Se i democratici mostrano la capacità di allargare la propria presa sulle zone urbane, un discorso completamente diverso va fatto per le aree rurali, dove il messaggio di Donald Trump mantiene la sua forza. I democratici avevano impegnato energie e finanziamenti per strappare il seggio della Camera al repubblicano del Kentucky, Andy Barr, e il tentativo non è andato a buon fine. Essere riusciti a strappare ai democratici i seggi da senatore in Indiana, Missouri, North Dakota, Florida è un altro risultato importante per i repubblicani, che mostra la vitalità del GOP in ampie zone del parte del Midwest e del Sud. Altra soddisfazione per i repubblicani, e motivo di delusione cocente per i democratici, è il risultato di Florida e Georgia nelle sfide per la carica di governatore. Nei due Stati del Sud si presentavano due afro-americani particolarmente progressisti: Andrew Gillum e Stacey Abrams. Entrambi, alla fine, non ce l’hanno fatta. In Florida Gillum è stato battuto dal repubblicano Ron DeSantis per un solo punto percentuale; Stacey Abrams in Georgia è stata sconfitta con un margine più consistente, circa dieci punti, dal repubblicano Brain Kemp, uno dei candidati che più ha sottolineato la propria vicinanza alle posizioni di Trump in tema di immigrazione.

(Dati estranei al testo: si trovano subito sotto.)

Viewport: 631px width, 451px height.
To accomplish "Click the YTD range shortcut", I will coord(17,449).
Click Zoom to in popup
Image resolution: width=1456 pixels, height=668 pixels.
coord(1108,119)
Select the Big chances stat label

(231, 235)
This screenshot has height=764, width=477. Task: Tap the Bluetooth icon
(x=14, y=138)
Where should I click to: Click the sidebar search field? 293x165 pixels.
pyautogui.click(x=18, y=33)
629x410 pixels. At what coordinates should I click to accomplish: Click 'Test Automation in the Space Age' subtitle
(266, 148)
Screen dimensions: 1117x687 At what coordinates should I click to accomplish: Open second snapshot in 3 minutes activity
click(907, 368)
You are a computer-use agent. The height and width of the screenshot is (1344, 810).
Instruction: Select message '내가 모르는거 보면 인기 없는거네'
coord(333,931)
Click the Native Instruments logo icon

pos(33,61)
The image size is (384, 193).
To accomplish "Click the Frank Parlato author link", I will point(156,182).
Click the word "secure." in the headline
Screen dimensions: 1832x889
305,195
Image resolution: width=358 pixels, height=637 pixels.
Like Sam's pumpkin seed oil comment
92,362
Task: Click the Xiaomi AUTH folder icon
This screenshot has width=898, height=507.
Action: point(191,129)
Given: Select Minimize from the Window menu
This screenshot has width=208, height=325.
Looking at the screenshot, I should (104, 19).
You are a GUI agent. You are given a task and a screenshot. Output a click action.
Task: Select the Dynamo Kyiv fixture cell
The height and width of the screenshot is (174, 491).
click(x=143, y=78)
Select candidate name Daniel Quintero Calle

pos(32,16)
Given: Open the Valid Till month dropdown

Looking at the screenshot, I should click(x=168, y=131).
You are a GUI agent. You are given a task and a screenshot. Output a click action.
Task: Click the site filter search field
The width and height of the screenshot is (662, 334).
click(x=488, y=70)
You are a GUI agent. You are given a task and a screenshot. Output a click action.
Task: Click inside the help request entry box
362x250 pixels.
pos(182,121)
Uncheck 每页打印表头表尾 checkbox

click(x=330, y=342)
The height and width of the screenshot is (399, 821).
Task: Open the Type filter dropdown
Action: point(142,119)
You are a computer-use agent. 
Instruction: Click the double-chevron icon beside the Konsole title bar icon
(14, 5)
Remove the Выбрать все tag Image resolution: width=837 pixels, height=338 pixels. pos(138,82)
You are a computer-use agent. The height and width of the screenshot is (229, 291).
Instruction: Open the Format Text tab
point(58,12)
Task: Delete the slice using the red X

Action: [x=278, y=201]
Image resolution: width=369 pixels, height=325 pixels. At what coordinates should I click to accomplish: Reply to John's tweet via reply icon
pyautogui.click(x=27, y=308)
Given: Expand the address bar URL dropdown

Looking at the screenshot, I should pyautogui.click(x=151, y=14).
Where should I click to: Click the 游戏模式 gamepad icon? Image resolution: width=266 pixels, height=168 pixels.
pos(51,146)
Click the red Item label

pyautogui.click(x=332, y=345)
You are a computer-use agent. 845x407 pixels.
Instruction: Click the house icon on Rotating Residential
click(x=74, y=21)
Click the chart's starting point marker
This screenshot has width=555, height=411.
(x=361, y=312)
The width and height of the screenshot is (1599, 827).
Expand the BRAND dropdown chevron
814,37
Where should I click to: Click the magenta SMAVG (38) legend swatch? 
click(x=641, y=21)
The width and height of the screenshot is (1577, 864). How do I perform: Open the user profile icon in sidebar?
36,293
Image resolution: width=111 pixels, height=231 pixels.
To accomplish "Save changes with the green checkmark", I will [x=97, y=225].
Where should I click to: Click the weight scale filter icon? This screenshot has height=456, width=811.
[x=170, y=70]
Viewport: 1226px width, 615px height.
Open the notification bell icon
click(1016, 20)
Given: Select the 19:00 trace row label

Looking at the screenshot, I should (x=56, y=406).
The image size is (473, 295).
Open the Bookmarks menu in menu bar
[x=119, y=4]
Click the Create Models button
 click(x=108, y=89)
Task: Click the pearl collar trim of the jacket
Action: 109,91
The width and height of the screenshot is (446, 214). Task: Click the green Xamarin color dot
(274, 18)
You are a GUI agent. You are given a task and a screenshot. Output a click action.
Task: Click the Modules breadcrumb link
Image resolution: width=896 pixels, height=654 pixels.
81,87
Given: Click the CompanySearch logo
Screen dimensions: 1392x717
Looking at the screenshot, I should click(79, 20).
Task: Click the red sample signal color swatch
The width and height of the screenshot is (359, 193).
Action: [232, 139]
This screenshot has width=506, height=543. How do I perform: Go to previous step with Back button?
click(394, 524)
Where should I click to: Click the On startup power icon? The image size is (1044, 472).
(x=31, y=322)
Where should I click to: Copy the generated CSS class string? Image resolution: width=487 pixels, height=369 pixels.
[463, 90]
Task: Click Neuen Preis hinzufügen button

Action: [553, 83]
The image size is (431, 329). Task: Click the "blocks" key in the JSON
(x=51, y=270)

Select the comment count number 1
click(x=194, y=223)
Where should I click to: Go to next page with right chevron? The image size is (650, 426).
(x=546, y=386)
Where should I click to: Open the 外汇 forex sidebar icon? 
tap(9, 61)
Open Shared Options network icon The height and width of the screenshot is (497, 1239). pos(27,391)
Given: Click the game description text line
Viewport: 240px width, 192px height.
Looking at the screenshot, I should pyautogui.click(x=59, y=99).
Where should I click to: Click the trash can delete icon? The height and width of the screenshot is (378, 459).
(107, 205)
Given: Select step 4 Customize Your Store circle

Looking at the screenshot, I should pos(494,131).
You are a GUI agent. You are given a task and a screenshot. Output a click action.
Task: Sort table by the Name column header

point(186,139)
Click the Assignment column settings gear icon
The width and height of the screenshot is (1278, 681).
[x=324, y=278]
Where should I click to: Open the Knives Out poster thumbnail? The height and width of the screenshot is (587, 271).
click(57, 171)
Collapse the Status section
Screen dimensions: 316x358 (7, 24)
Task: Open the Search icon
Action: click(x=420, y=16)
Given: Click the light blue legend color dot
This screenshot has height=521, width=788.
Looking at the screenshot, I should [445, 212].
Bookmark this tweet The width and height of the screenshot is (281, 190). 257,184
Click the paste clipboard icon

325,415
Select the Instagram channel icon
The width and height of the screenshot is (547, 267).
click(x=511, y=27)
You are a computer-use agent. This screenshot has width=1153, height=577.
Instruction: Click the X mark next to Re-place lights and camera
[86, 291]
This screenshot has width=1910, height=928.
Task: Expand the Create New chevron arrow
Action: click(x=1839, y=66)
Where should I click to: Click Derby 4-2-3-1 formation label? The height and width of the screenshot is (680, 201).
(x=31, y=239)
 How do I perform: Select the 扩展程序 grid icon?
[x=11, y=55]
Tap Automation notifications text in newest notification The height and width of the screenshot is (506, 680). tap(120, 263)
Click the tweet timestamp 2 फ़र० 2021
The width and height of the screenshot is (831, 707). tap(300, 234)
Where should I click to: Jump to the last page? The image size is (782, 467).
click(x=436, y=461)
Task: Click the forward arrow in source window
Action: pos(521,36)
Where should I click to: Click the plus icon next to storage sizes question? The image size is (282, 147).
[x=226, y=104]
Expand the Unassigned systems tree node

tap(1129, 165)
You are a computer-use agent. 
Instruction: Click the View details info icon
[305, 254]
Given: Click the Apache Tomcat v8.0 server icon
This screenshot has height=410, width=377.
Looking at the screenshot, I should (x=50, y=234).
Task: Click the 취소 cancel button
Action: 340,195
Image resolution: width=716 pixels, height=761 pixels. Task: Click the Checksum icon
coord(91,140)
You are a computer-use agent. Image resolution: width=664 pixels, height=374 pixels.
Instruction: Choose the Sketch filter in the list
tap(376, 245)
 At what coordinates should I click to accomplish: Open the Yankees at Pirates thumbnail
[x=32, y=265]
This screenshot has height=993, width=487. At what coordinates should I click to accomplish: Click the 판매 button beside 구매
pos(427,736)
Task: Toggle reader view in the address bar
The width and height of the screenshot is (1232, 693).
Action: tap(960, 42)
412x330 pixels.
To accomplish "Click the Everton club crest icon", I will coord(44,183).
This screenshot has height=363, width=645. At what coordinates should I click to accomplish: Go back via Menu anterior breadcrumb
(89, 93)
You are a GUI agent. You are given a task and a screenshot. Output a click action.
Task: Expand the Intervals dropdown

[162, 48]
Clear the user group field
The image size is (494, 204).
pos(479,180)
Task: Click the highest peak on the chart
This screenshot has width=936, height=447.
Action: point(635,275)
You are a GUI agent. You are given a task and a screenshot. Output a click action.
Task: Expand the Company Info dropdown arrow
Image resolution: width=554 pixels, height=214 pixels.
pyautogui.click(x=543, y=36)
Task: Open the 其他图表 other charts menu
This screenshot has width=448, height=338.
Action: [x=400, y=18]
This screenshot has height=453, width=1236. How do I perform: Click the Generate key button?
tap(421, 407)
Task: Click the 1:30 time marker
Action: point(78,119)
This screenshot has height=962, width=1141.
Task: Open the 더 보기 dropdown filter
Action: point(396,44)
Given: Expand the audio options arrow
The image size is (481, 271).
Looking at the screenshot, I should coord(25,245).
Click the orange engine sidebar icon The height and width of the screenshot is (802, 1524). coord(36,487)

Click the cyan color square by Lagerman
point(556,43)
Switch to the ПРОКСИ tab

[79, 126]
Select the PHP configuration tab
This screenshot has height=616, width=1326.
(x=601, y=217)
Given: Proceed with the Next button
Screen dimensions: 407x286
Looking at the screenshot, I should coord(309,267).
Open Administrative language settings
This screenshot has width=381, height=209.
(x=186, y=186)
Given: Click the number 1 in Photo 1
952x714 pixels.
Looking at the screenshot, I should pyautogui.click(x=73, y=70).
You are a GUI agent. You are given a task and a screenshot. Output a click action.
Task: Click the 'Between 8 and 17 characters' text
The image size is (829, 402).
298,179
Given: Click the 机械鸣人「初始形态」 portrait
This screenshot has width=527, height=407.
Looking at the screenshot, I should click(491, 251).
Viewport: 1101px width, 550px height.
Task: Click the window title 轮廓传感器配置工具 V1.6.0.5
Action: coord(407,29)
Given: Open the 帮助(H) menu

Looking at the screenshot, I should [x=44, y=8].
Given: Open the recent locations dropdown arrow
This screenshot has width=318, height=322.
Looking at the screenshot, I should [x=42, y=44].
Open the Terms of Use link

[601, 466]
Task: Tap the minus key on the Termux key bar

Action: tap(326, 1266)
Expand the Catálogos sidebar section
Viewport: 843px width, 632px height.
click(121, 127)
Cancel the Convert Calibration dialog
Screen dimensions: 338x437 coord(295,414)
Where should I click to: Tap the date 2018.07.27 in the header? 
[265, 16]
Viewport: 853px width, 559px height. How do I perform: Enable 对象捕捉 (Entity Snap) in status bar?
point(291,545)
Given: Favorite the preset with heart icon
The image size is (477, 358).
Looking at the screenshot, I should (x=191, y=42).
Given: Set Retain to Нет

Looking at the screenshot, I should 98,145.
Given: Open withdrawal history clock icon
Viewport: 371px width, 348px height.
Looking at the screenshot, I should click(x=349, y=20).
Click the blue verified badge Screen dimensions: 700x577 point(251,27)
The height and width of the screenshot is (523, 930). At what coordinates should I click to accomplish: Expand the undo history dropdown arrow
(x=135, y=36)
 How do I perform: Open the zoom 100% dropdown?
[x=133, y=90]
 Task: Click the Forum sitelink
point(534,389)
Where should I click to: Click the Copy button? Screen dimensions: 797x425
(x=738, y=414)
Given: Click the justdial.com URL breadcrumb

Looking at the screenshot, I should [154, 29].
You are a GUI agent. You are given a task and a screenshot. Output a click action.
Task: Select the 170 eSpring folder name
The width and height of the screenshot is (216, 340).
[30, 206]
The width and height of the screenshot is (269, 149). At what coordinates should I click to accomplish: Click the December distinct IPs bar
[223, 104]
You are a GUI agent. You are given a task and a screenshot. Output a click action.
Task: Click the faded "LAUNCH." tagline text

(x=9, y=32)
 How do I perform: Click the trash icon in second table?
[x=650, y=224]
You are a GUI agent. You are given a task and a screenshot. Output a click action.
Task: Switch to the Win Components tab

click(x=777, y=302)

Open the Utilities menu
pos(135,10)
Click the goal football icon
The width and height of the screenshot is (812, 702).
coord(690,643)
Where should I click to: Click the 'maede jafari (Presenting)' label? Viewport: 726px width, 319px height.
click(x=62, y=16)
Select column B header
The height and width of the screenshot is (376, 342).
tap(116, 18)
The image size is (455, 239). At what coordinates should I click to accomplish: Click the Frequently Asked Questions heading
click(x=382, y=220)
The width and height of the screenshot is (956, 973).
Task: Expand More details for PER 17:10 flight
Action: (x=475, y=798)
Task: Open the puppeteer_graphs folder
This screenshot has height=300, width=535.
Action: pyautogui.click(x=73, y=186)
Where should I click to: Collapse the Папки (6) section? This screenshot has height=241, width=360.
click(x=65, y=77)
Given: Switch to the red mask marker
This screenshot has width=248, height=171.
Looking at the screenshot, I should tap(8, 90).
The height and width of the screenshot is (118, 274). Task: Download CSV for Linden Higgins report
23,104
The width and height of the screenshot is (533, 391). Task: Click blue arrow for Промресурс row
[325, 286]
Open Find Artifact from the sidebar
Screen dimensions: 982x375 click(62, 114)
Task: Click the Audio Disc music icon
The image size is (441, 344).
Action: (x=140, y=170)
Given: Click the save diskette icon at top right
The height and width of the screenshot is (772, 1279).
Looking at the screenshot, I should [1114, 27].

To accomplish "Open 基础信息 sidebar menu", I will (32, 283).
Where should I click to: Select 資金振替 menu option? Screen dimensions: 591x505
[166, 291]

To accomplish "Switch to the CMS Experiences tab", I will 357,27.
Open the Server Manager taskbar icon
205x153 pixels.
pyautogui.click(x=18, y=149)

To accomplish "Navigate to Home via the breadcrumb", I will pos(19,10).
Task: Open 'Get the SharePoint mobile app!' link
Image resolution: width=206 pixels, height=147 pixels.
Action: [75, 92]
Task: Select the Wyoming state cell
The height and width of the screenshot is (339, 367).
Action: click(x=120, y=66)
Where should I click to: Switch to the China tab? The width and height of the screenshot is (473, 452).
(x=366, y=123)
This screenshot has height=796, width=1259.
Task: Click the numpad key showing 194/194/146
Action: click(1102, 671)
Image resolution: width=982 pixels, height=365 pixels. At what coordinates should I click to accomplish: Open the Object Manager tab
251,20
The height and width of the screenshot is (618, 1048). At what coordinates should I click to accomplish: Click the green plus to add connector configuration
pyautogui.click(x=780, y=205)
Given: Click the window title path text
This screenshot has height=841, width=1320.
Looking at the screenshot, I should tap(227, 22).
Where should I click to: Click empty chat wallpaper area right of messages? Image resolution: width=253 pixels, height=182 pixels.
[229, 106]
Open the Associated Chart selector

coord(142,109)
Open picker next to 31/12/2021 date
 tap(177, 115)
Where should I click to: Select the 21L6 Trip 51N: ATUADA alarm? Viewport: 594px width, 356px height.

I quattro seggi (nel momento in cui scriviamo) che i repubblicani sono riusciti ad aggiungere ai 51 che già controllavano al Senato sono comunque un ottimo risultato. Il GOP li conquista in Stati che Trump aveva vinto con un ampio margine nel 2016; è la conferma che il messaggio del presidente, se comincia a vacillare presso l’elettorato indipendente, si mantiene comunque forte nelle zone tradizionalmente più conservatrici. Un discorso a parte merita il Texas. Alla fine, il democratico Beto O’Rourke non ce l’ha fatta contro Ted Cruz, che conquista il suo terzo mandato da senatore. Ma O’Rourke è andato vicinissimo alla vittoria e soprattutto ha costruito una rete di entusiasmo, impegno e progettualità politica che ha premiato altri democratici, candidati alla Camera, oltre a preparare il terreno per le presidenziali del 2020. Il Texas, insieme alla Florida, è forse lo Stato che rivela in modo più evidente gli effetti delle trasformazioni demografiche, economiche e sociali degli ultimi anni. Gruppi di borghesia urbana si sono trasferiti dal Nord e dall’Ovest verso il Sud, attratti dall’offerta di occupazione e dal costo più contenuto della vita. In questi Stati è sempre più forte la presenza di immigrati, soprattutto dall’America latina. Si tratta di processi che mutano le abitudini di voto e tendono a favorire, nei prossimi anni, i democratici.

Resta da valutare l’effetto di questi risultati sulla presidenza di Donald Trump. Il presidente, con ogni probabilità, nelle prossime ore cercherà di addebitare alla debolezza dei candidati locali la sconfitta alla Camera, e si attribuirà le vittorie del Senato. Il suo primo tweet, dopo l’arrivo dei primi risultati, parla proprio di “un incredibile successo”. È probabile che una gestione meno radicale, urlata, protesa a suscitare rabbia e paure, avrebbe conservato ai repubblicani una parte del voto degli indipendenti. Una Camera a maggioranza democratica promette comunque di essere un problema molto serio per Trump. Non è solo l’azione legislativa, che i democratici intendono bloccare. Con il controllo delle Commissioni della Camera, con lo strumento del subpoena, delle citazioni, i democratici promettono di far partire una serie di inchieste molto imbarazzanti per Trump. Si va dalle indagini sul Russiagate a quelle sulle dichiarazioni delle tasse (che il presidente non ha mai rivelato), fino alla possibile partenza di un processo di impeachment. Queste elezioni di midterm rappresentano allora una prima battuta d’arresto, importante, al programma e all’ideologia con cui Trump ha fatto irruzione nella vita politica americana. La promessa è quella di un presidente più debole, e uno scenario politico ancora più esplosivo, in vista delle presidenziali 2020.